Opening was local rapper HighDro who typically freestyles alongside a DJ, tonight welcomed local band Goldfish Don’t Bounce and a beat-boxer to back him. HighDro put on a crowd pleasing performance, moving the crowd towards the stage and setting the atmosphere. Goodmuzik101 followed shortly after, rapping through a short set, getting the audience hyped and ready for Wu-Tang.
Wu-Tang arrived on stage late to an anxious and welcoming audience. Wasting no time, Wu-Tang Clan came out blazing, starting off with some fan favorites: Bring Da Ruckus, Shame on a Nigga, Killa Beez, and Ain't Nuthing Ta Fuck Wit. In no time The House of Blues was a rowdy party, money was falling down from atop the stage, wafts of marijuana clouds floated through the air, while all the females shook their booties. Method Man even stepped off stage onto the hands of fans, as a semi crowd surf, spiting rhymes as he stood atop a pyramid of obliging fans.
Wu-Tang kept the fans pumped throughout their set, constantly riling up the audience, “Everybody in this mothafucka make some noise if you love Wu-Tang!” Late appearances included Masta Killa and the late Ol' Dirty Bastard’s son, Young Dirty Bastard, who would’ve done his father proud with his talent on the mic. As Method Man was blazing up on stage, he mentioned “This is a family reunion.. ..goin on 17 years,” and they busted into a Family Reunion rap. The rounded out their short set with Ice Cream, Da Mystery of Chessboxin', C.R.E.A.M., and a special tribute to ODB of Shimmy Shimmy Ya performed by YDB.
The tightly packed crowd was still dancing, clapping hands, shouting “Yeah baby I like it raw,” as the stage quickly cleared. Before we knew it, Method Man became the sole rapper onstage, trailing off into incoherent rhymes. Shortly afterward, the lights came up and show was over. Completing an only one hour set, Wu-Tang gave fans everything we wanted, but nothing more. Leaving us hanging, with no closing shout outs or good nights.

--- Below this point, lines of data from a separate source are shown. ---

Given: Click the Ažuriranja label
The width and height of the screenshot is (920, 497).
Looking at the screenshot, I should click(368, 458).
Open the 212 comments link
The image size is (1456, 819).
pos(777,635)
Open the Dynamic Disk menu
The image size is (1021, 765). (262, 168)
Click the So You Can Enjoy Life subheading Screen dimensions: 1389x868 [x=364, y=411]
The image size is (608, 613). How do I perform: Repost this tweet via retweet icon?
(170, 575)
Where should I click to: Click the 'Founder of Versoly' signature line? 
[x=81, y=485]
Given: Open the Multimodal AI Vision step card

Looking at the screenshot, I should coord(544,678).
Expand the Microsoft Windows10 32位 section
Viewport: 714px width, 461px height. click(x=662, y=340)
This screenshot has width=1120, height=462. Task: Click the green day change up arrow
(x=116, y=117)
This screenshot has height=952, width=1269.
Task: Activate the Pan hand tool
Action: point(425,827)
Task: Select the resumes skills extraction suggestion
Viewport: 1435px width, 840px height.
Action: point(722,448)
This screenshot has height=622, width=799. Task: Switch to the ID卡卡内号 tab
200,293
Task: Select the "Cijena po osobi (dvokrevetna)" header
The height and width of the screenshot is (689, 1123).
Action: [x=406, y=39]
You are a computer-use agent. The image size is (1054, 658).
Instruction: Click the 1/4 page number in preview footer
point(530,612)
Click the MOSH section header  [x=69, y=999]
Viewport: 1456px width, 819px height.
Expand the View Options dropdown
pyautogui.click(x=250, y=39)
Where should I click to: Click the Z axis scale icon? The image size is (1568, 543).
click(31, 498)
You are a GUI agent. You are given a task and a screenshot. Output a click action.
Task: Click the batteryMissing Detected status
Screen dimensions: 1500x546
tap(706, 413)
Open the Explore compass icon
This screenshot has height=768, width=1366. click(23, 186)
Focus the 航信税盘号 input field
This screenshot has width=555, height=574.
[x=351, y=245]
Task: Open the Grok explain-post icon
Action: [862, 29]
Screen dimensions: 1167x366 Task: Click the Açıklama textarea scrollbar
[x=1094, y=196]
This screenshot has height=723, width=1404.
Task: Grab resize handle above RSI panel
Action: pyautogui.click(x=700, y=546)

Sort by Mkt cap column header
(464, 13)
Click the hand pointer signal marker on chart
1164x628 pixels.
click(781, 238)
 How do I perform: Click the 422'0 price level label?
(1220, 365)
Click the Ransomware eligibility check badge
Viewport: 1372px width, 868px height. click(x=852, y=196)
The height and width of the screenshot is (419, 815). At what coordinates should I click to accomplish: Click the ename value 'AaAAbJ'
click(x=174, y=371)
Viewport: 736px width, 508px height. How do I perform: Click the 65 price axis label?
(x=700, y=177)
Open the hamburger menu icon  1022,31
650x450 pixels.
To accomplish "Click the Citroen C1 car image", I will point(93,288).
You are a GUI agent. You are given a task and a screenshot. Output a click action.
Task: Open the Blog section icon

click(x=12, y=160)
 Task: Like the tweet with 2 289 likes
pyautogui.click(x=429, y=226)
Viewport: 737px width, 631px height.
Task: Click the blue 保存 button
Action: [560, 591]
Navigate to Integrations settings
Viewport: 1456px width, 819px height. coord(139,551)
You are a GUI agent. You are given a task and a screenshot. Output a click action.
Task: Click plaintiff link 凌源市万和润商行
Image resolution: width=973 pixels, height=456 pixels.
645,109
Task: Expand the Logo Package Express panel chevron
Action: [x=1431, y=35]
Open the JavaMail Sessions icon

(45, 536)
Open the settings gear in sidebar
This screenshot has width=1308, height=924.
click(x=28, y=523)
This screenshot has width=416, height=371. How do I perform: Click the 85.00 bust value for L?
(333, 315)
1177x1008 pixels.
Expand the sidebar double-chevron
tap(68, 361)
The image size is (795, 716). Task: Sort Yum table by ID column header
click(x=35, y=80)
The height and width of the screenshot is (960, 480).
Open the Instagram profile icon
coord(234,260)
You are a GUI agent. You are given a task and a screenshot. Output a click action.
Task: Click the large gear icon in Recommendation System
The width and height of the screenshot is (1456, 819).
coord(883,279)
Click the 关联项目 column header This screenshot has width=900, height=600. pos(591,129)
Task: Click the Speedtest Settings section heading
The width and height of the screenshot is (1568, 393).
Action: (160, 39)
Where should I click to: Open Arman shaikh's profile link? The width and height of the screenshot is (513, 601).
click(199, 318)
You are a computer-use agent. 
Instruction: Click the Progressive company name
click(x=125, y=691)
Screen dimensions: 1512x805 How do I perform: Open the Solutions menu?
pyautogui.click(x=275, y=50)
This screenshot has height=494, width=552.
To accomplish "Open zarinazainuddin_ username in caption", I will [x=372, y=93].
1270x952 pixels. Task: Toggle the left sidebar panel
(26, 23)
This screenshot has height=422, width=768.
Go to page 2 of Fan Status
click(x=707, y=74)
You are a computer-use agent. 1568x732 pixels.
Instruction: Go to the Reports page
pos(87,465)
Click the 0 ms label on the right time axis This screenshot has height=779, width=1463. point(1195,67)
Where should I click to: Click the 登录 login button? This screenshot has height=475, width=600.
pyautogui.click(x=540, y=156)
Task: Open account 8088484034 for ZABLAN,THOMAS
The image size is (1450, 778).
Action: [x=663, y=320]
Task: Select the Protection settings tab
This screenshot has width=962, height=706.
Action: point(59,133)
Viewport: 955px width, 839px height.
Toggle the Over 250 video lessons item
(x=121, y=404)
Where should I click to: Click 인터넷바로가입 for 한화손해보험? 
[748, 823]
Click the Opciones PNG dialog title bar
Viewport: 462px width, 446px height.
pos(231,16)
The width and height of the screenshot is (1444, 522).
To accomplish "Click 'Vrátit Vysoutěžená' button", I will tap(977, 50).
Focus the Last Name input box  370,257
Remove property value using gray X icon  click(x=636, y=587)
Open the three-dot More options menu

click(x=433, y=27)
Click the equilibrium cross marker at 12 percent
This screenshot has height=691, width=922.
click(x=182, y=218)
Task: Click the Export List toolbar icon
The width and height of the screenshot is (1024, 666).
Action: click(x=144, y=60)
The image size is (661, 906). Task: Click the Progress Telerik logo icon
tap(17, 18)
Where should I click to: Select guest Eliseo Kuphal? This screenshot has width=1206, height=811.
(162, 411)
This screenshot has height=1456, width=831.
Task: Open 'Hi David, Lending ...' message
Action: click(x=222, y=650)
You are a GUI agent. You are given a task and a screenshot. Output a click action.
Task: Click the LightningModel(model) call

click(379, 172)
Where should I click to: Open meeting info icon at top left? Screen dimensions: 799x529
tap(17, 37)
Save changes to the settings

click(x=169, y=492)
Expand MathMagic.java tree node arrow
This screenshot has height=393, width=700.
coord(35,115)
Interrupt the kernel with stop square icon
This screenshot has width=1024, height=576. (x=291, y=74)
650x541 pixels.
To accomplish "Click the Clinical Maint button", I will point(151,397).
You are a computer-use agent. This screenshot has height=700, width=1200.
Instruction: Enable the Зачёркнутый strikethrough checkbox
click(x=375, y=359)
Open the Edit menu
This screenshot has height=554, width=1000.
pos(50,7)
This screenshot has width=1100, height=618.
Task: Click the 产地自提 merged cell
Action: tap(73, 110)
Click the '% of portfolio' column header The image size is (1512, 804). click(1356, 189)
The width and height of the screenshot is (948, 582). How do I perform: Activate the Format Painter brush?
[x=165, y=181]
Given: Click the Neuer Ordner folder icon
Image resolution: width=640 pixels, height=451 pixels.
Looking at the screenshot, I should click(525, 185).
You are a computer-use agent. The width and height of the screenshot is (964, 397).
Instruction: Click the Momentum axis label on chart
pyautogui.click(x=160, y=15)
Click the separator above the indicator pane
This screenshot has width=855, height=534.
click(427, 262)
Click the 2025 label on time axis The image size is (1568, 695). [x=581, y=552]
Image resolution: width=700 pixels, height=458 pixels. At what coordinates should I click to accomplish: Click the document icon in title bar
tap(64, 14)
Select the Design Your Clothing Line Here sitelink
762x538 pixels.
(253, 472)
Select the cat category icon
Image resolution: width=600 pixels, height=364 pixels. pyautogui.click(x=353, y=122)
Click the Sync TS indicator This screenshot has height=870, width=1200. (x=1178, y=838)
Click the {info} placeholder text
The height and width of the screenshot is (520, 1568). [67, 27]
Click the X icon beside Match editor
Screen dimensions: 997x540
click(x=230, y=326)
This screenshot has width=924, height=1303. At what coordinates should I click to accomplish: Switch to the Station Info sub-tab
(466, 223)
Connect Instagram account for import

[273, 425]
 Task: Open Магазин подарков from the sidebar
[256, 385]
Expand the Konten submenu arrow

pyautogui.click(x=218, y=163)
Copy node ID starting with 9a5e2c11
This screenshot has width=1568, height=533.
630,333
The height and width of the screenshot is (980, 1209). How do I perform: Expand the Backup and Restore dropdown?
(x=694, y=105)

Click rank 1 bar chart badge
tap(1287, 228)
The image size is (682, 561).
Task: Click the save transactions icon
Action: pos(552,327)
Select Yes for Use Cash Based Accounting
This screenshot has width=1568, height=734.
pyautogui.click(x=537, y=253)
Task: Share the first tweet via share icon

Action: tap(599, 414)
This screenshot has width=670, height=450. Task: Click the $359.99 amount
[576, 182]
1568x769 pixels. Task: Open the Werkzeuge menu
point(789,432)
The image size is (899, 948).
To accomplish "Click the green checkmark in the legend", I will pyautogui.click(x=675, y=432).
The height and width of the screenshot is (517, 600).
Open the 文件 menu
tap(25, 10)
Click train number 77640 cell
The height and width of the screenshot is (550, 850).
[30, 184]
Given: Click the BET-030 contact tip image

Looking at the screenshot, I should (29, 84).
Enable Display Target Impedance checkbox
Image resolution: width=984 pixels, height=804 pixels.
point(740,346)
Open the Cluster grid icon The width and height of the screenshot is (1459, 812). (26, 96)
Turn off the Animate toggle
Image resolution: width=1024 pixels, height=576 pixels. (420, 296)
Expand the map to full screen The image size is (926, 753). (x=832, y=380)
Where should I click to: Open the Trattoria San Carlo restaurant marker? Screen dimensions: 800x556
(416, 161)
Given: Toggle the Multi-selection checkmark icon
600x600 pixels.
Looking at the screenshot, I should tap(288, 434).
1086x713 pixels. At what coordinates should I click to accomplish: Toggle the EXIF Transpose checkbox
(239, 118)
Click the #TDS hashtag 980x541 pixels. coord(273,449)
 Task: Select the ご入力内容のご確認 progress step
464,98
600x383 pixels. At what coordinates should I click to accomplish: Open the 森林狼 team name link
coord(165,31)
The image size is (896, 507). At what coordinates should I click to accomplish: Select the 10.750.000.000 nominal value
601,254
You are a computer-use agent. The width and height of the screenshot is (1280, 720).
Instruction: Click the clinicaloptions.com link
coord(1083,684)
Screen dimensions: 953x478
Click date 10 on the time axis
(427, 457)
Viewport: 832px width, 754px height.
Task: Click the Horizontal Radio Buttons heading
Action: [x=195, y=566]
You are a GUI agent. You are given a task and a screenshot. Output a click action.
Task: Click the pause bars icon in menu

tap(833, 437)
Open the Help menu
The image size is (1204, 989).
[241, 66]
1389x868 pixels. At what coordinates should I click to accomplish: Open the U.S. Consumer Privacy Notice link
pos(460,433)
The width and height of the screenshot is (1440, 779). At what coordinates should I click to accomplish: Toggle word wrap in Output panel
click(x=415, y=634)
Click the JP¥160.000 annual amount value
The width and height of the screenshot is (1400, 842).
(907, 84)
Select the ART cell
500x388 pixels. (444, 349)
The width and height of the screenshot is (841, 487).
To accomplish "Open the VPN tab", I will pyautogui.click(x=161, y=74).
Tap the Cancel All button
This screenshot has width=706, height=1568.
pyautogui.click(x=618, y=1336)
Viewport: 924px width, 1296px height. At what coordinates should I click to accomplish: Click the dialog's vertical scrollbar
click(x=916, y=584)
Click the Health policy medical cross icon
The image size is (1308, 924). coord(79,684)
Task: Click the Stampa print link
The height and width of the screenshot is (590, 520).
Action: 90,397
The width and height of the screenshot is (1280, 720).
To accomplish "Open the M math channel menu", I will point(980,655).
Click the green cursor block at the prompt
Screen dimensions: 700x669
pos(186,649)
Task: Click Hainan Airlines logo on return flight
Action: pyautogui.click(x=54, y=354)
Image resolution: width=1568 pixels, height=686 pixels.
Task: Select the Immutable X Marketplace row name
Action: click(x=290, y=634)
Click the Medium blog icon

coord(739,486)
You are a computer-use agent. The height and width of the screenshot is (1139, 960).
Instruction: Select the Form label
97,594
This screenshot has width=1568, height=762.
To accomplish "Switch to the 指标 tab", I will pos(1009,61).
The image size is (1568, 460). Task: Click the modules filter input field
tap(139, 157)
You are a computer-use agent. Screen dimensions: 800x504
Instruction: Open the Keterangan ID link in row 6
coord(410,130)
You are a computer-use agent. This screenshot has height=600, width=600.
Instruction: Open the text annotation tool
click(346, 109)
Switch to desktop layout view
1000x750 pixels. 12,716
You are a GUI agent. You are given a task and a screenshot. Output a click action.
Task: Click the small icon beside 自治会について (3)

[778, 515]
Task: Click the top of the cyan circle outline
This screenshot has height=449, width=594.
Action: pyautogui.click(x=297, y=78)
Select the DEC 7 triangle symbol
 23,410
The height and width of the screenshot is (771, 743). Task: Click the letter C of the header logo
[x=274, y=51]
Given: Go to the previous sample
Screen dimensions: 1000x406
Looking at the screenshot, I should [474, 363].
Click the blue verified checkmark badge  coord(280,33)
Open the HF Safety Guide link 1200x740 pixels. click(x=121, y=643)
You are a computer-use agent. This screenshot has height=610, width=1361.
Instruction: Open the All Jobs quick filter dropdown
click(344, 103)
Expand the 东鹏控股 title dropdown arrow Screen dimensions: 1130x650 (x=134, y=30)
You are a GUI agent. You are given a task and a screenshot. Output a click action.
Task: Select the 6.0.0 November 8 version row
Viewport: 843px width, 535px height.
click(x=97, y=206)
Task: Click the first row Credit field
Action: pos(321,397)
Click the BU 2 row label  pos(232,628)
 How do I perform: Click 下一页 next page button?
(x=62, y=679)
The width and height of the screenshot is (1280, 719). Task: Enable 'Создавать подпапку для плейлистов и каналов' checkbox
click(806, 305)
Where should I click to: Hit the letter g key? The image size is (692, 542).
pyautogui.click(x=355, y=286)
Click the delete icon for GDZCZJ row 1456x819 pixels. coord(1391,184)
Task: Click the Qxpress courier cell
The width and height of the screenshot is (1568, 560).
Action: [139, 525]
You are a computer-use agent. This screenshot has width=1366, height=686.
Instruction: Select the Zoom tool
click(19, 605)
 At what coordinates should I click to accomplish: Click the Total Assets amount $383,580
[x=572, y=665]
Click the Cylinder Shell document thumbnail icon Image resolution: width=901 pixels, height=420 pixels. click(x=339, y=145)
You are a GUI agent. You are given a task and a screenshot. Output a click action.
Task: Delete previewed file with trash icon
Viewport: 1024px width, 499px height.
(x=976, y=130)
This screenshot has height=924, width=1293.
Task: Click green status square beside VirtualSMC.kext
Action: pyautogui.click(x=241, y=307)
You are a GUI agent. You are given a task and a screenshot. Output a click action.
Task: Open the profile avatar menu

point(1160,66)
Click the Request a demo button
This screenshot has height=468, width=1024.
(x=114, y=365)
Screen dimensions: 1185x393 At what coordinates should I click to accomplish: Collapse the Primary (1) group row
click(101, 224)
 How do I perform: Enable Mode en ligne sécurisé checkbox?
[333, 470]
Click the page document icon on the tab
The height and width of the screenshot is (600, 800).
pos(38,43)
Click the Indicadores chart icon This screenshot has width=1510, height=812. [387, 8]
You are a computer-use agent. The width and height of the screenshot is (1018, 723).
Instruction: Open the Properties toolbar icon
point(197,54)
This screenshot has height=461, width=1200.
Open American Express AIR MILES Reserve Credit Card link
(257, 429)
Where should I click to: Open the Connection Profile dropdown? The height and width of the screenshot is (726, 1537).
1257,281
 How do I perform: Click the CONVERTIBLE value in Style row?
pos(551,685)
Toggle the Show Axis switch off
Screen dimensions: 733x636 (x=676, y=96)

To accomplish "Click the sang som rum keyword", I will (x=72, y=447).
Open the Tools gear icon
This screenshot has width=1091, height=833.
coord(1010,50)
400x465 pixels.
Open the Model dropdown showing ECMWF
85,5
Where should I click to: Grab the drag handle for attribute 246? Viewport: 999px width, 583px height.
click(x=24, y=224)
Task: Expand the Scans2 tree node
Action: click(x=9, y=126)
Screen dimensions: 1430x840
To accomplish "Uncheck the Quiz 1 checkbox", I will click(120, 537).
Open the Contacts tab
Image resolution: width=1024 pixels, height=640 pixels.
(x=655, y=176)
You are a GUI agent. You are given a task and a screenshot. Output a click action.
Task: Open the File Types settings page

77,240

Despite the short and sweet performance, I really can’t hate on it. Wu-Tang showed up full force, rocked the crowd hard, and agreed to a House of Blues show, after an impromptu appearance at Boomers in November packed the joint. This was a rare opportunity to see some many old school rappers that helped further define the genre in our generation, and I was grateful to be part of the sold out show.